Und deshalb müssen da auch zwei Engel stehen, die die zum Himmel Starrenden wieder auf die Erde zurückweisen, dahin wohin Gott sie sendet. Was steht ihr da und seht in den Himmel? Er lebt, er bleibt als der Lebendige mitten unter euch. Er geht voraus und macht euch den Himmel weit. Wo Gott ist, da ist Himmel, so haben wir es eben gesungen. Und diesen Himmel könnt ihr in manchen Momenten heute schon mitten unter euch erfahren.
Welch ein Trost, dass Jesus uns auf diesem Weg des Erwachsenwerdens im Glauben nicht allein lässt. Er verheißt uns seinen heiligen Geist. Ihr sollt mit dem heiligen Geist getauft werden und werdet die Kraft des Heiligen Geistes empfangen.
Durch seinen Geist geschieht etwas geschieht in uns, gewinnt Raum, was ganz konkrete, auch soziale und gemeinschaftsverändernde Folgen hat.

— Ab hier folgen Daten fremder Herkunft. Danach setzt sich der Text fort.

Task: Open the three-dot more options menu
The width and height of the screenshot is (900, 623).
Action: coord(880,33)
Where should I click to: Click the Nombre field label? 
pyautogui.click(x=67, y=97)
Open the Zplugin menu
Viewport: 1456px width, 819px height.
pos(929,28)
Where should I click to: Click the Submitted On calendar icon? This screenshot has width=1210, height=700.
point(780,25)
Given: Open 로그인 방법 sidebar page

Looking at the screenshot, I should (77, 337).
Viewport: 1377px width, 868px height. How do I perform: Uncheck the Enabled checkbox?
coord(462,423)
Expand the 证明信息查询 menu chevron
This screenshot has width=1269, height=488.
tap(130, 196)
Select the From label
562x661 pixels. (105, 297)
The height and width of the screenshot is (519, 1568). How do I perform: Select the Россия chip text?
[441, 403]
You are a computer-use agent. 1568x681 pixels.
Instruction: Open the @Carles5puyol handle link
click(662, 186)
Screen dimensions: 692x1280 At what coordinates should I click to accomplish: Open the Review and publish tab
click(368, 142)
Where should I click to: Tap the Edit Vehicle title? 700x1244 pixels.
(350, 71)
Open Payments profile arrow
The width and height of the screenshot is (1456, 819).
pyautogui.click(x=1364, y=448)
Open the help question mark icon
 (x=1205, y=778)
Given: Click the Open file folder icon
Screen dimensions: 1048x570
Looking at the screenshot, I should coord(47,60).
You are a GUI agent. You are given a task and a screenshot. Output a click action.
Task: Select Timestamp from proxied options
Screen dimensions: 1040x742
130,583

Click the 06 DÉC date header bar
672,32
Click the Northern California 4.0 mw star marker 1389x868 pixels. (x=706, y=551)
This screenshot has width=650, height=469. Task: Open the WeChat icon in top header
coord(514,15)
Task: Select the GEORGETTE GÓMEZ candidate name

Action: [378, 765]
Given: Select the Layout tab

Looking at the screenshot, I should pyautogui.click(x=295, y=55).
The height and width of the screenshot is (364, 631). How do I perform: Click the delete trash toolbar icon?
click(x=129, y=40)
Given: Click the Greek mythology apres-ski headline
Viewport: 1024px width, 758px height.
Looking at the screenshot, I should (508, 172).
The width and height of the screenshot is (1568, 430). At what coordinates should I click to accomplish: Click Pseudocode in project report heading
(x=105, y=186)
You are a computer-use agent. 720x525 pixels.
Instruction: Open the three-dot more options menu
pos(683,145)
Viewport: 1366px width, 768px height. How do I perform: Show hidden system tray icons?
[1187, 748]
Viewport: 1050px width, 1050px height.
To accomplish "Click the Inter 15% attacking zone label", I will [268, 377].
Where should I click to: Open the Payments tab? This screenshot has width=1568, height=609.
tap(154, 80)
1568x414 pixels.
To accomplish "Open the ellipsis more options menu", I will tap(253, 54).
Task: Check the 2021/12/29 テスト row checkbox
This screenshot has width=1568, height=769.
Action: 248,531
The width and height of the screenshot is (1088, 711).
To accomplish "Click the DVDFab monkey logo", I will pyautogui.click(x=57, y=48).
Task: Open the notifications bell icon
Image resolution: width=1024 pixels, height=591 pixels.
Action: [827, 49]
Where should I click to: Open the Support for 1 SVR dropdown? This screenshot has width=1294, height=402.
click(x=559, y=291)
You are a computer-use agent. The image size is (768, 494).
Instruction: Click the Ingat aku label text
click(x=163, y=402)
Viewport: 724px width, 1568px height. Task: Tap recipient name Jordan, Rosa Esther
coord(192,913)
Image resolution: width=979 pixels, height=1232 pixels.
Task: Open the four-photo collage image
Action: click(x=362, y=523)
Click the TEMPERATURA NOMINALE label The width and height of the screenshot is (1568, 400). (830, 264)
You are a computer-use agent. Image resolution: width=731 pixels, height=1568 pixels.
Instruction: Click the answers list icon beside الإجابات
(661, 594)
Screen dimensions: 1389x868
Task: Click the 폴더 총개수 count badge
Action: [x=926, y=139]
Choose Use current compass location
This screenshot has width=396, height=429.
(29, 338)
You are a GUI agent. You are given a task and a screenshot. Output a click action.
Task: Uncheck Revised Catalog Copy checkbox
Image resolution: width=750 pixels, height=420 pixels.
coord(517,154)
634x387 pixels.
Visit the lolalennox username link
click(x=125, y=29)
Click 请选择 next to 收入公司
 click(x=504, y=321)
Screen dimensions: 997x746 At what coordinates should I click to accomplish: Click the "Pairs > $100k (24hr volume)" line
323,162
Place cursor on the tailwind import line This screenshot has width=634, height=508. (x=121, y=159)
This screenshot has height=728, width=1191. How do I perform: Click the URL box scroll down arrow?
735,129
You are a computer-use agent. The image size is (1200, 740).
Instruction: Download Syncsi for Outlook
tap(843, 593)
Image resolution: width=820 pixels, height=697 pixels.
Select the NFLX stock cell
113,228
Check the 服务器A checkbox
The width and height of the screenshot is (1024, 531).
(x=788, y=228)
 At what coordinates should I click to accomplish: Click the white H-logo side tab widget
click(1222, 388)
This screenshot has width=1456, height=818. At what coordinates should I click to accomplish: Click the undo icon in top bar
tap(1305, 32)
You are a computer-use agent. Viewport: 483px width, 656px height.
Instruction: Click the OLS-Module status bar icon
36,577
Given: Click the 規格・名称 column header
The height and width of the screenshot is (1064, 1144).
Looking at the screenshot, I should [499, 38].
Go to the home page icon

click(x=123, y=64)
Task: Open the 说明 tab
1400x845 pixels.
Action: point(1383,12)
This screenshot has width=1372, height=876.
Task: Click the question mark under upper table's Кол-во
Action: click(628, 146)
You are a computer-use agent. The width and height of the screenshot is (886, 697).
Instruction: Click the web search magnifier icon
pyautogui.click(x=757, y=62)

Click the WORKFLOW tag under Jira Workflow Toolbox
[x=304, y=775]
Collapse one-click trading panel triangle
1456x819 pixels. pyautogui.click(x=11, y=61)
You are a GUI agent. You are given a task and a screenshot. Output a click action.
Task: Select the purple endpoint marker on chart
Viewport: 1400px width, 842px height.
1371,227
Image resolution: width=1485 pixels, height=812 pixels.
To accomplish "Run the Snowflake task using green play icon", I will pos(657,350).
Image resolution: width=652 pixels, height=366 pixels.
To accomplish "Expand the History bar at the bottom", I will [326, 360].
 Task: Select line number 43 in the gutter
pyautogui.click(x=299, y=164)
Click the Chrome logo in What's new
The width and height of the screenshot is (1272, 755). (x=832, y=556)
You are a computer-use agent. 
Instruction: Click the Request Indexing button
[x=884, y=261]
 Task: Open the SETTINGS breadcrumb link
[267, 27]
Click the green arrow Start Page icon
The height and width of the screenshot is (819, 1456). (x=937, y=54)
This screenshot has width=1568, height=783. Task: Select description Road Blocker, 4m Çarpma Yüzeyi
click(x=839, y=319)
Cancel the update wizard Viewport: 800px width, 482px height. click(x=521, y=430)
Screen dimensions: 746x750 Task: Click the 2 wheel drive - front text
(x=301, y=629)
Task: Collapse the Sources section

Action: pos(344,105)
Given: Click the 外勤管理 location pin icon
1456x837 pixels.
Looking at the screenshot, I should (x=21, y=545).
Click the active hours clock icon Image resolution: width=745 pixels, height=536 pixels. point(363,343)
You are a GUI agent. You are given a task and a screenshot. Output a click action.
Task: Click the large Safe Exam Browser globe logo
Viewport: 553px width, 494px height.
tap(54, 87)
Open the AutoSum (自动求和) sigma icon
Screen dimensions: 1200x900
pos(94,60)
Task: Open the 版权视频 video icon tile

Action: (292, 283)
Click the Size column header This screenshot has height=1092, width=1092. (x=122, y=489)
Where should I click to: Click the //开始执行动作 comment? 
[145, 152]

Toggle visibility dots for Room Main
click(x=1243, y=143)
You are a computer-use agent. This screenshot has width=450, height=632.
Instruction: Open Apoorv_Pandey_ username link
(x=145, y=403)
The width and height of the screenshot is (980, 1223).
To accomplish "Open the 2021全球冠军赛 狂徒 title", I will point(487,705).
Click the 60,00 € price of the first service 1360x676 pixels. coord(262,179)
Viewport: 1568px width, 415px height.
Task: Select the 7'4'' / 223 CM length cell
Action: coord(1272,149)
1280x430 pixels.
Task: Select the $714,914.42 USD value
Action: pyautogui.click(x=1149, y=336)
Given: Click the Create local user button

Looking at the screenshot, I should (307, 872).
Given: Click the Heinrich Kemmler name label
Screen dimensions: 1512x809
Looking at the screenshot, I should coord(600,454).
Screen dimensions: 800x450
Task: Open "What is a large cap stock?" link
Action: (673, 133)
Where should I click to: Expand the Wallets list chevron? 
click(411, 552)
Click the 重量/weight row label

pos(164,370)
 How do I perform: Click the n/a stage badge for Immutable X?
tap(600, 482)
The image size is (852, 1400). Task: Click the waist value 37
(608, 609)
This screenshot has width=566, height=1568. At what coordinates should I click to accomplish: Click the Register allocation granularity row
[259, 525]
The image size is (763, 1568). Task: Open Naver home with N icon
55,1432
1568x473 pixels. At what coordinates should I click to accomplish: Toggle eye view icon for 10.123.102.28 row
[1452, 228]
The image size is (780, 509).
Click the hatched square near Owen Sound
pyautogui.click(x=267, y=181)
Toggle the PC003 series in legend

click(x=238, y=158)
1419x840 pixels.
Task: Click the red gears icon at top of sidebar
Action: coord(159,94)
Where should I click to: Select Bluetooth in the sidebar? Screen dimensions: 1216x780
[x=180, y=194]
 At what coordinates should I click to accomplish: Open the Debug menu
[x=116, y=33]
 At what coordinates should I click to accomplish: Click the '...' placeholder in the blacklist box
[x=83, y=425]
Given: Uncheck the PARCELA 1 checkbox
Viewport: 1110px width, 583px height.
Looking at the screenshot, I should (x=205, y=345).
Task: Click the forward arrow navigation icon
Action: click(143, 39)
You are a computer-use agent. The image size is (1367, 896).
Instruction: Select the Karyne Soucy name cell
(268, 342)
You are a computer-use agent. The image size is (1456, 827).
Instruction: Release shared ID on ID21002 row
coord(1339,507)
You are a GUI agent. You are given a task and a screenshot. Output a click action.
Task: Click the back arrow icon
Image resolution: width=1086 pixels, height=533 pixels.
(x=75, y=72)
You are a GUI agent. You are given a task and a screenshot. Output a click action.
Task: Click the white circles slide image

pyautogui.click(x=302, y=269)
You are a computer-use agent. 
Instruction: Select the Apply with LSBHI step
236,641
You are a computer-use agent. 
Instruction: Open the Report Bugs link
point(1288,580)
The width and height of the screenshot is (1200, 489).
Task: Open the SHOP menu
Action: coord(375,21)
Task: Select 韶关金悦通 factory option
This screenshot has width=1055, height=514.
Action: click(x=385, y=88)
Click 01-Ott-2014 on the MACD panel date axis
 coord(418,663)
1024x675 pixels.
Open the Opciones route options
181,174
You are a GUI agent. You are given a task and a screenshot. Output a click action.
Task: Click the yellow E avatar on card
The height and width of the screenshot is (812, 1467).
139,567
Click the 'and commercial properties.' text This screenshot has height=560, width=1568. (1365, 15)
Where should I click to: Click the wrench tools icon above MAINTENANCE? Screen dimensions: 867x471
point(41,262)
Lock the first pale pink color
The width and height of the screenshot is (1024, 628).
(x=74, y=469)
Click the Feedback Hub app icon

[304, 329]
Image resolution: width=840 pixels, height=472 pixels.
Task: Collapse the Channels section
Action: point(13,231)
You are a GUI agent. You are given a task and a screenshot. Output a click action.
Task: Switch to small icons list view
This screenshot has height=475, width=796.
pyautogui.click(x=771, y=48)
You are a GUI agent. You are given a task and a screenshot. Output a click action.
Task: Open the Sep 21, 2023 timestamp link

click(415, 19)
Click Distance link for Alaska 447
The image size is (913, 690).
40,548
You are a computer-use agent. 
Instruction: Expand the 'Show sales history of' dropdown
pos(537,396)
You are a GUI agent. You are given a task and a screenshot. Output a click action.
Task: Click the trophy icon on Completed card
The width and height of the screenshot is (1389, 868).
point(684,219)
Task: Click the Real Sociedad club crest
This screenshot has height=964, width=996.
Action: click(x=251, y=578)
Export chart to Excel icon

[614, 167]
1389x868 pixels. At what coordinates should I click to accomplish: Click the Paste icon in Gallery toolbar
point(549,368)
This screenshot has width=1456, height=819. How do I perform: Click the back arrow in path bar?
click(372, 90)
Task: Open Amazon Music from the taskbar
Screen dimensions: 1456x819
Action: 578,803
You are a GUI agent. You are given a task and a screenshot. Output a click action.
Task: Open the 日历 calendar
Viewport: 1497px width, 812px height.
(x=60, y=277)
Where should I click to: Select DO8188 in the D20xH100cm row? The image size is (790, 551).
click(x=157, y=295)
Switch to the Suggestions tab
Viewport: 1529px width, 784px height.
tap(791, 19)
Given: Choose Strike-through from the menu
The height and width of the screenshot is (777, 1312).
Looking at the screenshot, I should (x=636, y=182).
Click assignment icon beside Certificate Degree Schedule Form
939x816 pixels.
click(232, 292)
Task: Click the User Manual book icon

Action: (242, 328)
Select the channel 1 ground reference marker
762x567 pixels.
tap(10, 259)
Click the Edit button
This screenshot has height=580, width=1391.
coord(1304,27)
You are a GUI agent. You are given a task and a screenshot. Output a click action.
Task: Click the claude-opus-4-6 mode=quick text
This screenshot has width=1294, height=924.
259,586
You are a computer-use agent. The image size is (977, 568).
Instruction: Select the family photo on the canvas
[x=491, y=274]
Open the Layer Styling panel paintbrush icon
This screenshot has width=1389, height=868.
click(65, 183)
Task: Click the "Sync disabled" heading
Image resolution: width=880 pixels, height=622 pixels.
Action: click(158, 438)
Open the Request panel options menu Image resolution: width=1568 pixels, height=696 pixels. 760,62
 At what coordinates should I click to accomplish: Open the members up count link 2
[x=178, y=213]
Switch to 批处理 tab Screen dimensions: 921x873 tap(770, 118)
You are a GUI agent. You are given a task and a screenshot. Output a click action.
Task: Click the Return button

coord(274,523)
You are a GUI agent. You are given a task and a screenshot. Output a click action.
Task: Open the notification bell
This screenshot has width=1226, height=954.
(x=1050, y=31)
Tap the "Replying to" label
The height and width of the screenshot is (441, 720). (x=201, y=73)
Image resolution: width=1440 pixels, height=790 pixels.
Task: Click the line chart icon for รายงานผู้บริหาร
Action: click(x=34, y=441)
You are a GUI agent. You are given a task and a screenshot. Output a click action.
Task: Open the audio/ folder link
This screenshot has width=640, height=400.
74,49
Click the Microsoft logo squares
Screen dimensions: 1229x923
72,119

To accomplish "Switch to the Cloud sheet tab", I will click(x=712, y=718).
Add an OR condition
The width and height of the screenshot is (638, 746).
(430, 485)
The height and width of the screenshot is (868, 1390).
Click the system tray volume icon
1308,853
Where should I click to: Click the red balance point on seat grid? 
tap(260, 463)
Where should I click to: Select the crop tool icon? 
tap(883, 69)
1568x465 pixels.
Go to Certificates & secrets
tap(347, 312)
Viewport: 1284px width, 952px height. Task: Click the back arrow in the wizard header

Indem Jesus Abschied nimmt von seinen Jüngern stiftet er eine ganz neue, nochmal ganz andere Beziehung. Es geschieht das Wunder, dass er sich allen Menschen und allen Zeiten als der Lebendige erweist.
Alle eure Traurigkeit, eure Angst, eure Erfahrung von Krankheit und Tod ist umspannt von dieser anderen Wirklichkeit Gottes. Christus sitzt zur Rechten Gottes, er hat die Macht über Himmel und Erde, über alles, was euch quält und kleinmachen will. Traut seiner Kraft etwas zu und traut der Kraft der heiligen Geistes etwas zu, der in jedem und jeder von euch wohnt. Und deshalb beten wir mit den Worten Jochen Kleppers: „Welch Dunkel uns auch hält, sein Licht hat uns getroffen. Hoch über alle Welt steht uns der Himmel offen.“ Amen.

Segen

Möge dann und wann deine Seele aufleuchten
im Festkleid der Freude.
Möge dann und wann deine Last leicht werden
und dein Schritt beschwingt wie im Tanz.
Möge dann und wann
ein Lied aufsteigen vom Grunde deines Herzens,
das Leben zu grüßen wie die Amsel am Morgen.
Möge dann und wann der Himmel über deine Schwelle treten.